• [What you need to do] Using the records provided below, locate and copy each line that contains the word "chart".

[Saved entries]
= = =

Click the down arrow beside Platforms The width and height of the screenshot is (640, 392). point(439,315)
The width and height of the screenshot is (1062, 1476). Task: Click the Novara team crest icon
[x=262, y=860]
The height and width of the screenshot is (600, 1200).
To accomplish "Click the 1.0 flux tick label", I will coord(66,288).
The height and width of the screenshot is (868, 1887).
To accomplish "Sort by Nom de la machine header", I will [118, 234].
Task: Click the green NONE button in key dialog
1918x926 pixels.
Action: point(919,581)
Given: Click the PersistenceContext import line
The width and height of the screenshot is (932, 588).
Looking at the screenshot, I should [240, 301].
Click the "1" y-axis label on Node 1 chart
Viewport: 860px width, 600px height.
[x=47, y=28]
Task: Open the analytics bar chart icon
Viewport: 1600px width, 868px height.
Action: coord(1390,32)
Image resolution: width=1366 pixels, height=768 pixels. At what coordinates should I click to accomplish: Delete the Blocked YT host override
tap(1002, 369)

= = =

• [Answer to this task]
Click the "1" y-axis label on Node 1 chart
Task: Open the analytics bar chart icon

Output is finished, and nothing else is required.